TO DO: Everything in the listing must be repeated word for word.

DATA RECORDS:

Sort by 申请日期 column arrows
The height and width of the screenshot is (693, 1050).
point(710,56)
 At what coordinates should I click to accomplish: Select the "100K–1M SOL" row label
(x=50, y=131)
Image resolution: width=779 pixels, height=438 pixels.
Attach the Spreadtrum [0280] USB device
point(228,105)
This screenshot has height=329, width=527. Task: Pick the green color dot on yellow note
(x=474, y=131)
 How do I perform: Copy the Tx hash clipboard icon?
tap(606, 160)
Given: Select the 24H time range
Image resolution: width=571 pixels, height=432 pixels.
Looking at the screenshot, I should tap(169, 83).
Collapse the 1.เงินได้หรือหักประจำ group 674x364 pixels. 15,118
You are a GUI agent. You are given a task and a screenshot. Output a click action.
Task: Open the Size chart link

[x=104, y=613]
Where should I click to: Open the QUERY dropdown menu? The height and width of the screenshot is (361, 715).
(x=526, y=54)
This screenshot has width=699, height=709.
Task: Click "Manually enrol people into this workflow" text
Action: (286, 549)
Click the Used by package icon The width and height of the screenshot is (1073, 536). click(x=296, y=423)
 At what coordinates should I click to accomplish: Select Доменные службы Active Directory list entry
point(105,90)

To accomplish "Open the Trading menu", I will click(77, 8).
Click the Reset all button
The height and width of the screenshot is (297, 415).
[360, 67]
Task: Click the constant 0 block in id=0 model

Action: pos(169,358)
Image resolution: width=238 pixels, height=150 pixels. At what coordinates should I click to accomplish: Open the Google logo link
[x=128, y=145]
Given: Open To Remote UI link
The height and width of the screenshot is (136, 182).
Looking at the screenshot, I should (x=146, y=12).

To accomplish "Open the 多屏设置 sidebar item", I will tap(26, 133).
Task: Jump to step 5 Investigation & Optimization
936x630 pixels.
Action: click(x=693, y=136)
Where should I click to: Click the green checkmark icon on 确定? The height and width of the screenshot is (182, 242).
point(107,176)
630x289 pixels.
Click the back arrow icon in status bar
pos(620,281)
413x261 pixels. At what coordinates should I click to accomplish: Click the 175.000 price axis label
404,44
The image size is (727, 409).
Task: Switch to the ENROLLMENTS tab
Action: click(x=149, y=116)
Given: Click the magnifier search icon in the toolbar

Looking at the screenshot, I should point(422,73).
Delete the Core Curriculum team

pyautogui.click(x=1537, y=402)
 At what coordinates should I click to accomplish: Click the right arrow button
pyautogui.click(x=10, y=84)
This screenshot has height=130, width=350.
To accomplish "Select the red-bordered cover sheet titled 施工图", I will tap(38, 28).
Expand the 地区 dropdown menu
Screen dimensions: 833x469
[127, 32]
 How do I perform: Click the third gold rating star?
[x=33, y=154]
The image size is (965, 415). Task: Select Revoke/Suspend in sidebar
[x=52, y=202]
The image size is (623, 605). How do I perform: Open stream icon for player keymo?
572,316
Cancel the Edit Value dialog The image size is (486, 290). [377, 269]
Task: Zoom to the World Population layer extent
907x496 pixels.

RESPONSE BOX:
Sort by 申请日期 column arrows
The height and width of the screenshot is (693, 1050).
point(710,56)
 At what coordinates should I click to accomplish: Select the "100K–1M SOL" row label
(x=50, y=131)
Image resolution: width=779 pixels, height=438 pixels.
Attach the Spreadtrum [0280] USB device
point(228,105)
This screenshot has height=329, width=527. Task: Pick the green color dot on yellow note
(x=474, y=131)
 How do I perform: Copy the Tx hash clipboard icon?
tap(606, 160)
Given: Select the 24H time range
Image resolution: width=571 pixels, height=432 pixels.
Looking at the screenshot, I should tap(169, 83).
Collapse the 1.เงินได้หรือหักประจำ group 674x364 pixels. 15,118
You are a GUI agent. You are given a task and a screenshot. Output a click action.
Task: Open the Size chart link

[x=104, y=613]
Where should I click to: Open the QUERY dropdown menu? The height and width of the screenshot is (361, 715).
(x=526, y=54)
This screenshot has width=699, height=709.
Task: Click "Manually enrol people into this workflow" text
Action: (286, 549)
Click the Used by package icon The width and height of the screenshot is (1073, 536). click(x=296, y=423)
 At what coordinates should I click to accomplish: Select Доменные службы Active Directory list entry
point(105,90)

To accomplish "Open the Trading menu", I will click(77, 8).
Click the Reset all button
The height and width of the screenshot is (297, 415).
[360, 67]
Task: Click the constant 0 block in id=0 model

Action: pos(169,358)
Image resolution: width=238 pixels, height=150 pixels. At what coordinates should I click to accomplish: Open the Google logo link
[x=128, y=145]
Given: Open To Remote UI link
The height and width of the screenshot is (136, 182).
Looking at the screenshot, I should (x=146, y=12).

To accomplish "Open the 多屏设置 sidebar item", I will tap(26, 133).
Task: Jump to step 5 Investigation & Optimization
936x630 pixels.
Action: click(x=693, y=136)
Where should I click to: Click the green checkmark icon on 确定? The height and width of the screenshot is (182, 242).
point(107,176)
630x289 pixels.
Click the back arrow icon in status bar
pos(620,281)
413x261 pixels. At what coordinates should I click to accomplish: Click the 175.000 price axis label
404,44
The image size is (727, 409).
Task: Switch to the ENROLLMENTS tab
Action: click(x=149, y=116)
Given: Click the magnifier search icon in the toolbar

Looking at the screenshot, I should point(422,73).
Delete the Core Curriculum team

pyautogui.click(x=1537, y=402)
 At what coordinates should I click to accomplish: Click the right arrow button
pyautogui.click(x=10, y=84)
This screenshot has height=130, width=350.
To accomplish "Select the red-bordered cover sheet titled 施工图", I will tap(38, 28).
Expand the 地区 dropdown menu
Screen dimensions: 833x469
[127, 32]
 How do I perform: Click the third gold rating star?
[x=33, y=154]
The image size is (965, 415). Task: Select Revoke/Suspend in sidebar
[x=52, y=202]
The image size is (623, 605). How do I perform: Open stream icon for player keymo?
572,316
Cancel the Edit Value dialog The image size is (486, 290). [377, 269]
Task: Zoom to the World Population layer extent
907x496 pixels.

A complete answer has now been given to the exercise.